* _SELECTED TEXT_
-*-*-
Moderator: linguist at linguistlist.org (Malgorzata E. Cavar)
Reviews: reviews at linguistlist.org (Helen Aristar-Dry, Robert Coté)
Homepage: https://linguistlist.org

Please support the LL editors and operation with a donation at:
           https://funddrive.linguistlist.org/donate/

Editor for this issue: Jeremy Coburn <jecoburn at linguistlist.org>
================================================================


Date: Wed, 29 Aug 2018 15:07:36
From: Andrew Jocuns [jocunsa at gmail.com]
Subject: Language, Education and Neoliberalism

 
Discuss this message:
http://linguistlist.org/pubs/reviews/get-review.cfm?subid=36369617


Book announced at http://linguistlist.org/issues/28/28-4070.html

EDITOR: Mi-Cha  Flubacher
EDITOR: Alfonso  Del Percio
TITLE: Language, Education and Neoliberalism
SUBTITLE: Critical Studies in Sociolinguistics
SERIES TITLE: Critical Language and Literacy Studies
PUBLISHER: Multilingual Matters
YEAR: 2017

REVIEWER: Andrew Jocuns

SUMMARY  

As the editors of this volume of case studies on neoliberalism’s emergence in
language and education note, the topic has been of interest in social science
for the past twenty years. The book is divided into twelve chapters including
an introduction by the editors and a synthesis chapter by Mary McGroarty. The
focus of the volume is a series of case studies which emphasize how
neoliberalism has become a pervasive force in education and language
education.

Chapter 1 by Alonso Deo Percio and Mi-Cha Flubacher discusses how
neoliberalism has emerged in language education and has been resignified in
terms of: ability to make money, how efficient they are, and their
competitiveness to other educational settings. Languages are marketable and as
such some are more marketable than others. Language and communication in
multilingual settings are competitive. Relatedly then if languages are
competitive and marketable then by extension their instruction is as well.
Lastly neoliberalism has resignified the self and for this volume the emphasis
would be the linguistic self. Hence, individuals through their acquisition,
study, and investment in language(s) are now marketable, commodifiable, and
entrepreneurial. The language identities of individuals makes them neoliberal
commodities on a marketplace.

English and Mandarin are the subject of Shuang Gao’s discussion in Chapter 2.
Noting that both English and Mandarin represent and index different statuses
on the global stage, or market, Gao emphasizes that neoliberalism thus emerges
differently for each language. Gao notes that the forces that brought about
the marketization of these two languages occurred at different times, and as a
result the ways the study of these two languages have emerged in terms of
neoliberal ideology are different as well. English language education in China
has been developed in a privatized industrial market focusing upon the
neoliberal stance of an individual’s competitiveness being linked to
self-improvement. Mandarin has developed on the global stage as China has
exerted itself as an economic world power most notably through Confucius
Institutes. In terms of the authenticity of language teaching materials, Gao
emphasizes that marketization has played a role in this as far as how Mandarin
has been localized. Notably what has emerged is the acceptance of the
“loosening of linguistic standards” (p. 32) due to the popularity of Mandarin,
which in effect privileges an ideology of the mass consumption of language
learning that has positive effects for neoliberal economics. In conclusion Gao
notes that English has been commodified as a form of human capital in China
tied to the shift to a neoliberal ideology. Mandarin language teaching has
developed more so in terms of neoliberal globalization.
-*-*-
* _DATA SECTION_
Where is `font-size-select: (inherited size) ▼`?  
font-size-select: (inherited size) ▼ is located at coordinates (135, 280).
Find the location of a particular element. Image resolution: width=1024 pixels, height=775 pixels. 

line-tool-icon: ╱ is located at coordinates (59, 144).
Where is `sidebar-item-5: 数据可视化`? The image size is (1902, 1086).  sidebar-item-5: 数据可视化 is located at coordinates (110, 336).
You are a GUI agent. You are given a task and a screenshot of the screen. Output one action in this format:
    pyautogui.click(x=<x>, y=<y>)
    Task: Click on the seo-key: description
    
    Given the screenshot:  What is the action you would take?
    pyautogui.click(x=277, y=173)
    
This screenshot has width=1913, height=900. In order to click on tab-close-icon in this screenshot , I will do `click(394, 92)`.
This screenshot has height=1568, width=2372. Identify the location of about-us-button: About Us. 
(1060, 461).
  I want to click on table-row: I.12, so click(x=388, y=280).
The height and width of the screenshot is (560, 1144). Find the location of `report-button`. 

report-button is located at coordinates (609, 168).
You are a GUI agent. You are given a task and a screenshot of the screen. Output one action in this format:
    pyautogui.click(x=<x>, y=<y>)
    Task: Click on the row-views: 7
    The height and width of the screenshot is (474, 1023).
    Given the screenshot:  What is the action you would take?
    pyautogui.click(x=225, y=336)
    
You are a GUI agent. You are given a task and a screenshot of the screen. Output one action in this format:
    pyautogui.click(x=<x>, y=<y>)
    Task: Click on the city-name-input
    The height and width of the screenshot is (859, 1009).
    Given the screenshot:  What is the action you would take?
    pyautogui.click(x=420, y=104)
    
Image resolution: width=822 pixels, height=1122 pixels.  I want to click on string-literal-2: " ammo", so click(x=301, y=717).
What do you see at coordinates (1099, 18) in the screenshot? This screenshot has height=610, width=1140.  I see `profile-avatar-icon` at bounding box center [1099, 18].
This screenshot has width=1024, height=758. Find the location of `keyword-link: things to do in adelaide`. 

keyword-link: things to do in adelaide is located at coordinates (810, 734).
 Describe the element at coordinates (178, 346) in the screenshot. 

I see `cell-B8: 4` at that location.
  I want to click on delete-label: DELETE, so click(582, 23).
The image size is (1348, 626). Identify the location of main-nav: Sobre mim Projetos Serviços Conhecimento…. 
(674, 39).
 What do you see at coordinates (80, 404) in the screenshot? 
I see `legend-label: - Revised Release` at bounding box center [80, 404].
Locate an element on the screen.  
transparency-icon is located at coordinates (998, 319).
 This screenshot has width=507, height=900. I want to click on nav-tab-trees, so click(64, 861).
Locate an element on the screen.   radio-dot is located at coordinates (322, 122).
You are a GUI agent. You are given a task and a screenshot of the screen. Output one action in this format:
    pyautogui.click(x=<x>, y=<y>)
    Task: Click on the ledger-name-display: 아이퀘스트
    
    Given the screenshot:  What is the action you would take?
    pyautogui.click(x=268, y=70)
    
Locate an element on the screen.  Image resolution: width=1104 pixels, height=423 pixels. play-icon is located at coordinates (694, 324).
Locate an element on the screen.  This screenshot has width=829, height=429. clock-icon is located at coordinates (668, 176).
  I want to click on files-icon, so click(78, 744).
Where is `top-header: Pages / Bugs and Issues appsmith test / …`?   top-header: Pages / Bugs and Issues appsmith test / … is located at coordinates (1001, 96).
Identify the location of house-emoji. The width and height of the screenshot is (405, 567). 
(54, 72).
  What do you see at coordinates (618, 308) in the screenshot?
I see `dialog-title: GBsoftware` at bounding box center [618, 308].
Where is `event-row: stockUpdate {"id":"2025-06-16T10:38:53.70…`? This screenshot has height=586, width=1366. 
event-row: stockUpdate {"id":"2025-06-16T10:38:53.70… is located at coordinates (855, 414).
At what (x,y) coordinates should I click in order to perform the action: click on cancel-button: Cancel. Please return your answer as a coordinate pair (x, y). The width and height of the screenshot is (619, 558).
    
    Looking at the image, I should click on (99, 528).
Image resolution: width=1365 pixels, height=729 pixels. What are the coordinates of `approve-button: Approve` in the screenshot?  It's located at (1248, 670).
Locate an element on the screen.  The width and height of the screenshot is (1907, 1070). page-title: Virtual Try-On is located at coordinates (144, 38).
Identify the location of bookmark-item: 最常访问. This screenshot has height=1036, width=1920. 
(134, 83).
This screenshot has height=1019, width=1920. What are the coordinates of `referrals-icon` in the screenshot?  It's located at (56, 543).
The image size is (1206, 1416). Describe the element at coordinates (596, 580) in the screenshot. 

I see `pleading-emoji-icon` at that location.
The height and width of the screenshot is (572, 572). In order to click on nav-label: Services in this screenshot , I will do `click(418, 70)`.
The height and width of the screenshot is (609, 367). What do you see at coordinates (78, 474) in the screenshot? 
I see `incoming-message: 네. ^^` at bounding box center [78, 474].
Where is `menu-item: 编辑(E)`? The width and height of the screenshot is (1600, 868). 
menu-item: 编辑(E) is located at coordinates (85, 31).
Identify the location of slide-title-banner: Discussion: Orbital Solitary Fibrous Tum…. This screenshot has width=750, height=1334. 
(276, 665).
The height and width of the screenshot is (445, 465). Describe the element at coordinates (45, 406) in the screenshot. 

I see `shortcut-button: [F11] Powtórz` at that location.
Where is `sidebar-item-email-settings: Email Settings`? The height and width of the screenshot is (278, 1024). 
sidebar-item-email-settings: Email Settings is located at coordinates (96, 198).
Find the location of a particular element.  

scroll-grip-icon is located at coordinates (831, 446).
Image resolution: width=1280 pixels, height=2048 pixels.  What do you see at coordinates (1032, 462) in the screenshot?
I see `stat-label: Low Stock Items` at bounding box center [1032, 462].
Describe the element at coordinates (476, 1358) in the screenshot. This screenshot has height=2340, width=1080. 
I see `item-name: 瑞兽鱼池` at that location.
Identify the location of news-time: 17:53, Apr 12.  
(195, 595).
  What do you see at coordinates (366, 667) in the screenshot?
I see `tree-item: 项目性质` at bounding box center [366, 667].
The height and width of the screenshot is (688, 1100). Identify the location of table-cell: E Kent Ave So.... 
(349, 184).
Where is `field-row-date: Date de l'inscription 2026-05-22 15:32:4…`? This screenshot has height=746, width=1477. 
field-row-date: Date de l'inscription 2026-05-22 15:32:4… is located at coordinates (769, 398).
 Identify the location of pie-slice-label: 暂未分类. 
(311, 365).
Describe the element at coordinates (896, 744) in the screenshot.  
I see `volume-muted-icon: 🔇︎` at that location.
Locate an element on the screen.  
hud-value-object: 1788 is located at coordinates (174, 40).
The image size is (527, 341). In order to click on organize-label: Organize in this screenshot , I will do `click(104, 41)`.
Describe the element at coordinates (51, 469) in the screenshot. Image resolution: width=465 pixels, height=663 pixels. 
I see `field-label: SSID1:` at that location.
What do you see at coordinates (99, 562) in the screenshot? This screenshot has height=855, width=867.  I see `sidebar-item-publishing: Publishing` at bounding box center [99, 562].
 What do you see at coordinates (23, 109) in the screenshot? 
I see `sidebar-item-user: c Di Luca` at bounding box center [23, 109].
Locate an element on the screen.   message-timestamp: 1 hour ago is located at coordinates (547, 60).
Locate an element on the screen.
-*-*-
* _WRITTEN TASK 1_
From the rows, list as a numbered list every line from the one containing "This screenshot has width=1913, height=900." through the one containing "What do you see at coordinates (1099, 18)", skipping blank lines.
* _WRITTEN TASK 2_
Write the next part of the review of the book on language, education and neoliberalism, picking up after its last sentence.

* _RESPONSE 1_
1. This screenshot has width=1913, height=900. In order to click on tab-close-icon in this screenshot , I will do `click(394, 92)`.
2. This screenshot has height=1568, width=2372. Identify the location of about-us-button: About Us. 
3. (1060, 461).
4.   I want to click on table-row: I.12, so click(x=388, y=280).
5. The height and width of the screenshot is (560, 1144). Find the location of `report-button`. 
6. report-button is located at coordinates (609, 168).
7. You are a GUI agent. You are given a task and a screenshot of the screen. Output one action in this format:
8.     pyautogui.click(x=<x>, y=<y>)
9.     Task: Click on the row-views: 7
10.     The height and width of the screenshot is (474, 1023).
11.     Given the screenshot:  What is the action you would take?
12.     pyautogui.click(x=225, y=336)
13. You are a GUI agent. You are given a task and a screenshot of the screen. Output one action in this format:
14.     pyautogui.click(x=<x>, y=<y>)
15.     Task: Click on the city-name-input
16.     The height and width of the screenshot is (859, 1009).
17.     Given the screenshot:  What is the action you would take?
18.     pyautogui.click(x=420, y=104)
19. Image resolution: width=822 pixels, height=1122 pixels.  I want to click on string-literal-2: " ammo", so click(x=301, y=717).
20. What do you see at coordinates (1099, 18) in the screenshot? This screenshot has height=610, width=1140.  I see `profile-avatar-icon` at bounding box center [1099, 18].

* _RESPONSE 2_
Isthmus Zapotec, or Diidxazá, is the focus of Haley De Korne’s ethnographic
analysis of informal and formal educational settings of the language’s use
(Ch. 3). Diidxazá is spoken along the Isthmus of Tehuantepec and maintains
approximately 85,000 speakers. Diidxazá has a literary tradition as well as a
popular alphabet which can be used in formal writing, but the majority of
speakers do not know it. The majority of speakers of this region of Mexico are
Spanish speakers;  most schooling is conducted in Spanish and a small minority
are exposed to Isthmus Zapotec at bilingual schools where it is taught for one
hour a week. De Korne draws on Bourdieu’s notions of a market of linguistic
exchanges and symbolic capital noting that in schooling in Mexico Spanish has
a high symbolic capital whereas indigenous languages have a low value.  The
symbolic capital of speakers of indigenous languages in Mexico declined
significantly beginning in the colonial period. Many of the indigenous
languages in Mexico were dubbed dialectos, a term which indexes a lower status
of such languages. De Korne notes that part of neoliberal multiculturalism in
Latin America proper has been discrepancies between cultural rights on the one
hand and access to or the actualization of those rights on the other. As such
the value placed upon indigenous languages by both their speakers and
outsiders has shifted and is in at state of negotiation and revaluation.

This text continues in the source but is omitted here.